X_train, X_test, y_train, y_test = train_test_split(
    X, y, test_size=0.2, random_state=42
)

residual_model = LinearRegression()
residual_model.fit(X_train, y_train)

y_pred = residual_model.predict(X_test)
import matplotlib.pyplot as plt
import numpy as np

residuals = y_test - y_pred

plt.figure(figsize=(7, 5))

scatter = plt.scatter(
    y_pred,
    residuals,
    c=np.abs(residuals),
    cmap="viridis",
    edgecolors="black",
    linewidth=0.4,
    alpha=0.9
)

plt.axhline(0, linestyle="--", linewidth=1)
plt.xlabel("Predicted values")
plt.ylabel("Residuals")
plt.title("Residual Plot")
plt.colorbar(scatter, label="Absolute Error")
plt.grid(alpha=0.2)
plt.show()

This plot helps us examine how prediction errors behave across the range of model outputs.

It allows us to detect:

  • systematic bias
    If residuals are mostly above or below zero, the model consistently over- or under-predicts

  • uneven error distribution
    If the spread of residuals changes across predicted values, the model performs inconsistently across ranges

  • regions of poor performance
    Clusters of large residuals indicate where the model struggles to capture the underlying pattern

Rather than summarizing error with a single number, this plot reveals how and where the model fails, which is essential for reliable interpretation.

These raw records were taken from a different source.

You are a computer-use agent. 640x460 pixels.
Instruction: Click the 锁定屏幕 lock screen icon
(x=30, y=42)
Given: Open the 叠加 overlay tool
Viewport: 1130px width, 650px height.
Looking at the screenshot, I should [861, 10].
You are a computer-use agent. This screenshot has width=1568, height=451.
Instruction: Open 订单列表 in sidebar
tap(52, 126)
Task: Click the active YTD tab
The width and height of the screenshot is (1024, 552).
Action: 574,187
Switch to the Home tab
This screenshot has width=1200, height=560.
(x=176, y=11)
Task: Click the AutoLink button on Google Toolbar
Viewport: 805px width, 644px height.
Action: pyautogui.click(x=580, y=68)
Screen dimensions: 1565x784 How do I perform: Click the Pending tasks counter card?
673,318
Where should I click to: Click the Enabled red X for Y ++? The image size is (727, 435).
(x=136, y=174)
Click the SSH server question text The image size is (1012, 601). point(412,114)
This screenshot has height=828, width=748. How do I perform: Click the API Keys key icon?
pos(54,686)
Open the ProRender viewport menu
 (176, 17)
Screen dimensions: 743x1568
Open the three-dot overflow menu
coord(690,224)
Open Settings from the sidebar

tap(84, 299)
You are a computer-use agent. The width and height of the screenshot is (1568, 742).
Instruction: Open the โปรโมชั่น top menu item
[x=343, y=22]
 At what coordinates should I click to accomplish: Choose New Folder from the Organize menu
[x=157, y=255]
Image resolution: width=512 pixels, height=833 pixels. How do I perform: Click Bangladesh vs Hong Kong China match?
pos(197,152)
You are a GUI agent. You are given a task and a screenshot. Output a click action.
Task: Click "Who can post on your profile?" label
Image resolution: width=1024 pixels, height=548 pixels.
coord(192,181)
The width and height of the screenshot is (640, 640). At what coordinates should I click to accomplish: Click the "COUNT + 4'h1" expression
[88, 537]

Script 10C — Create Residual Plot

Create a file called:

scripts/python/10c_plot_residuals.py

Run it with:

python scripts/python/10c_plot_residuals.py

Expected outputs:

reports/diabetes-residuals.csv
reports/figures/diabetes-residual-plot.png

What Reliable Evaluation Requires

A model is not reliable because:

  • it produces a number
  • it performs well on one split

A model becomes more reliable when:

  • performance is stable across splits
  • errors are understood, not just measured
  • evaluation reflects how the model will be used

What Can Go Wrong

Over-trusting a Single Metric

One number cannot capture full model behavior.

Ignoring Variability

Performance that changes across splits indicates instability.

Misinterpreting Metrics

Metrics must be interpreted in context.

Skipping Error Analysis

Without examining residuals, important patterns may be missed.


CDI Insight

A model is not evaluated once.

It is evaluated across conditions.

Reliability comes from consistency, not a single result.


Summary

  • A single train/test split provides limited insight.
  • Model performance varies depending on data partitioning.
  • Cross-validation provides a more stable estimate.
  • Metrics must be interpreted carefully.
  • Residual analysis reveals patterns hidden by summary statistics.
  • Reliable evaluation requires multiple perspectives.

Exercise

Run the three scripts for this lesson.

Then answer:

  1. How much does MAE vary across repeated splits?
  2. How much does R-squared vary across repeated splits?
  3. What does cross-validation reveal that a single split does not?
  4. Are residuals evenly distributed around zero?
  5. Where does the model appear to make larger errors?
  6. Why is stable performance more trustworthy than a single strong score?

Looking Ahead

In the next lesson, we begin improving models through controlled changes.

The focus shifts from asking:

How did this model perform?

to asking:

What should we change, and how do we know whether the change helped?